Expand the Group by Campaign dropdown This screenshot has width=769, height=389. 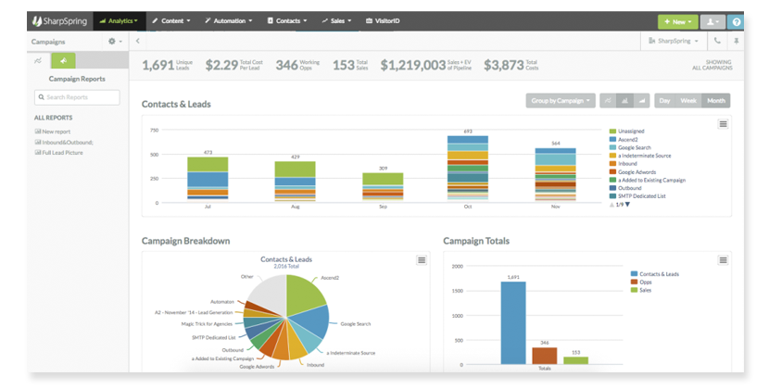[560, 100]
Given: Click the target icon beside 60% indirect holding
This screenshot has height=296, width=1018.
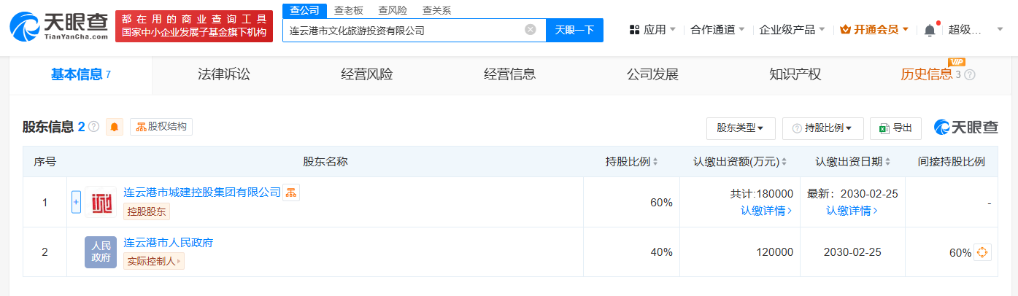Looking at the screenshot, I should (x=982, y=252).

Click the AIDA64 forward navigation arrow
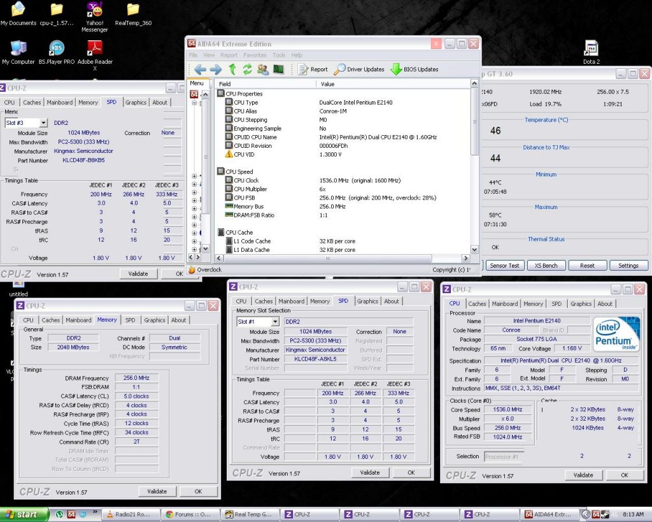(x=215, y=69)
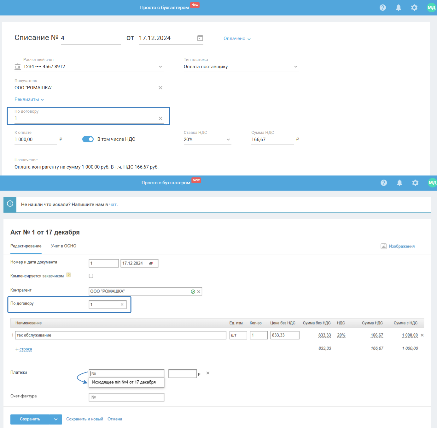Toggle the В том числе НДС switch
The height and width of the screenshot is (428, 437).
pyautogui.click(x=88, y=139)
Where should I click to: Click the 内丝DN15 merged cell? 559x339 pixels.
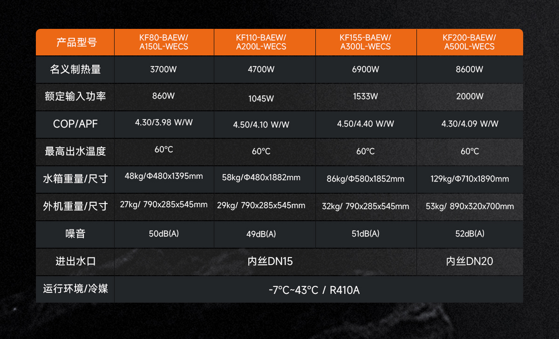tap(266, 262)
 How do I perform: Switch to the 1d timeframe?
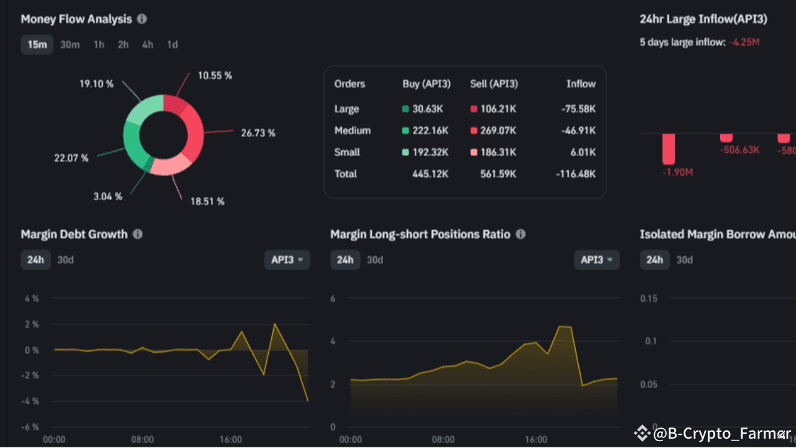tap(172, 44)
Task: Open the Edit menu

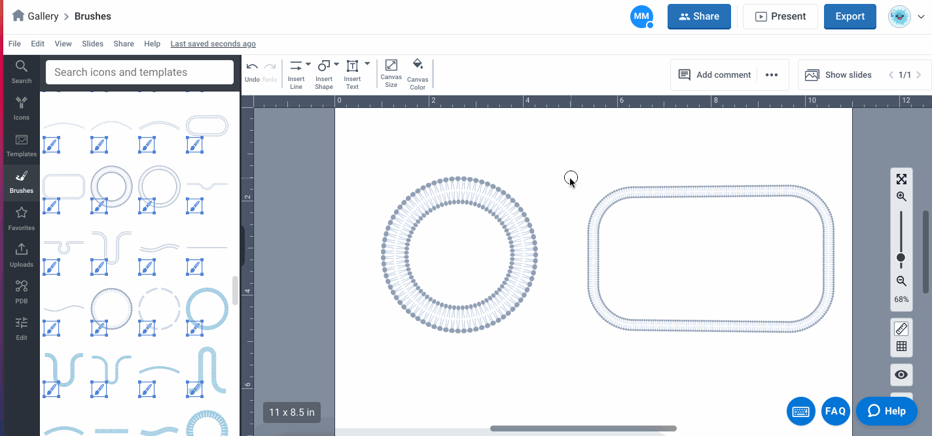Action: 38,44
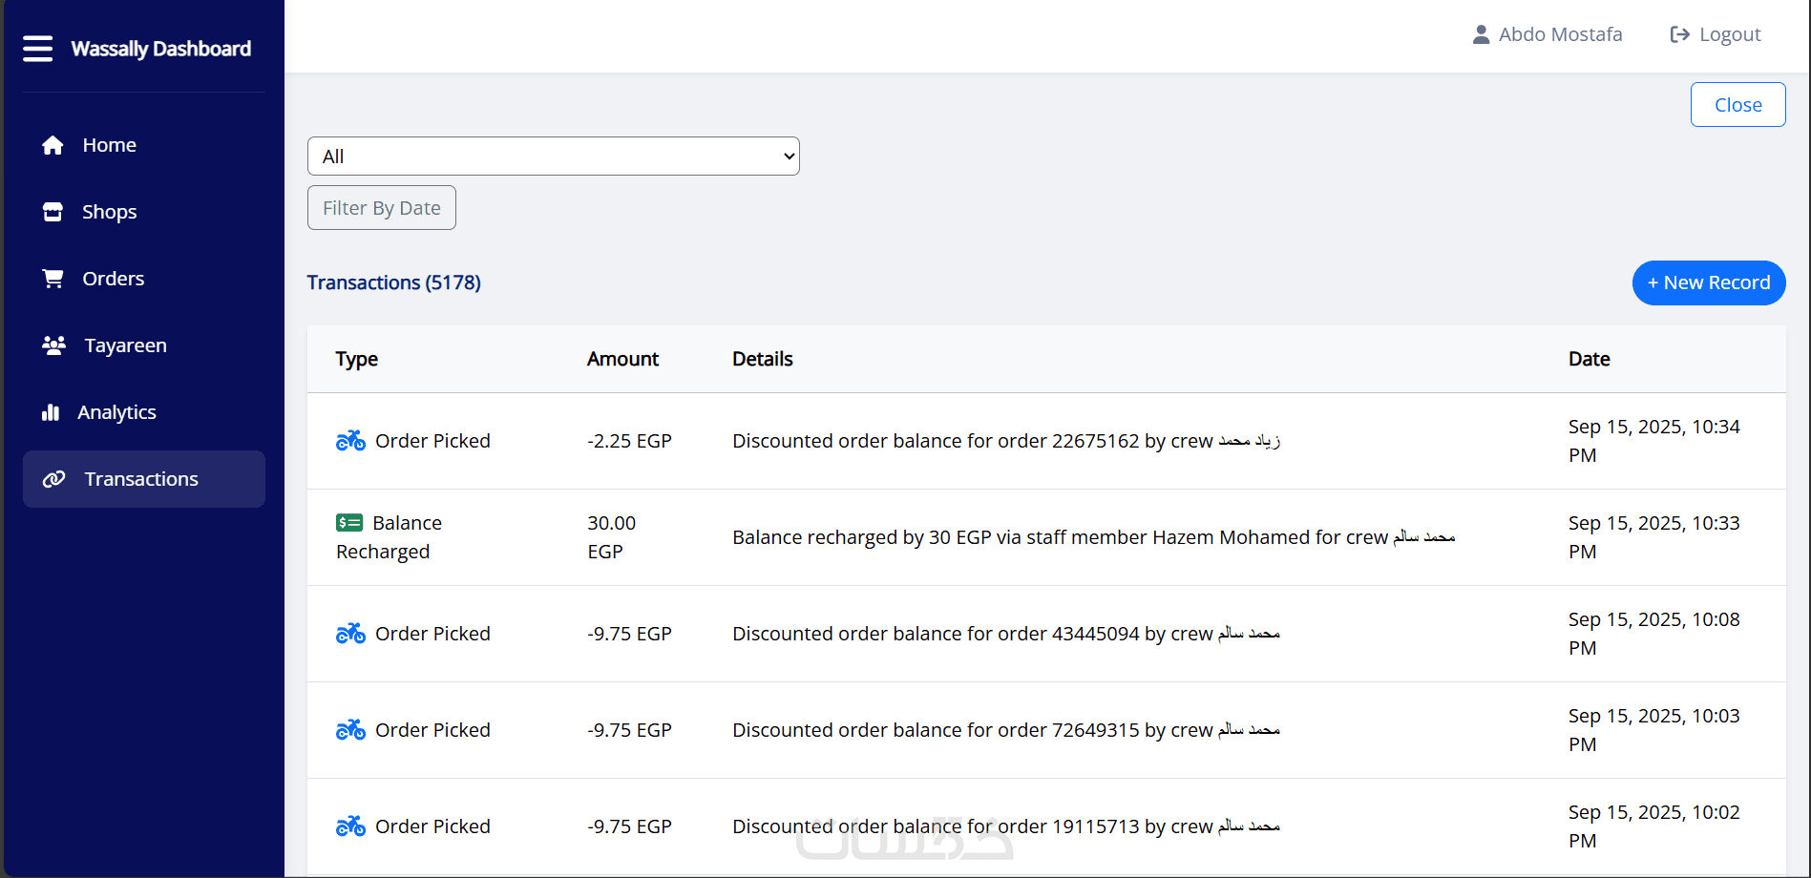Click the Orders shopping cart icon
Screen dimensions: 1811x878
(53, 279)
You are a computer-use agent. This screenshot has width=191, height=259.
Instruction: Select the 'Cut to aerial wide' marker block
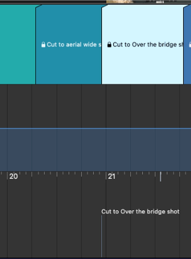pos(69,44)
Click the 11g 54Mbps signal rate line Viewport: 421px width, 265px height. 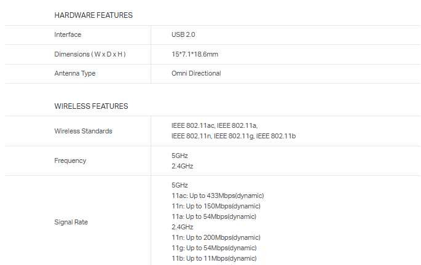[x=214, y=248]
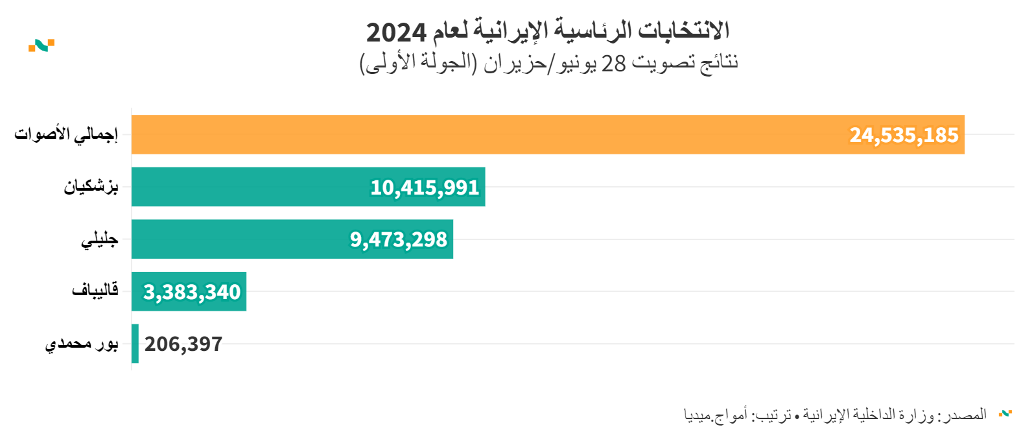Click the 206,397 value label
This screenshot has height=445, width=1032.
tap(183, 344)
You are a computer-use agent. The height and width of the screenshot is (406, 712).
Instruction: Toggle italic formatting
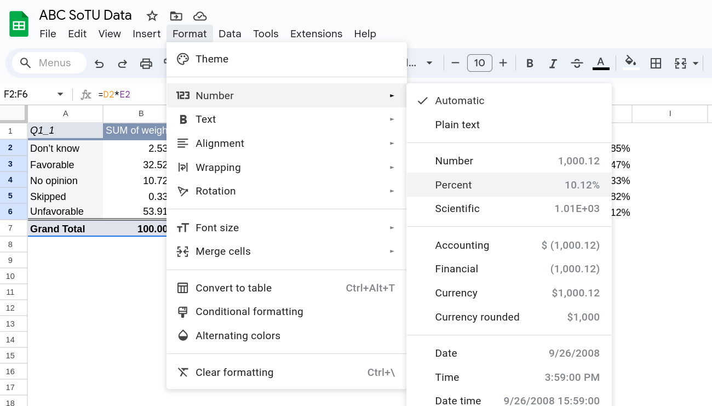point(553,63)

Task item:
Pull every line containing "agent" out of the entries.

Task answer:
You are a computer-use agent. This screenshot has width=191, height=259.
You are a computer-use agent. The height and width of the screenshot is (406, 712).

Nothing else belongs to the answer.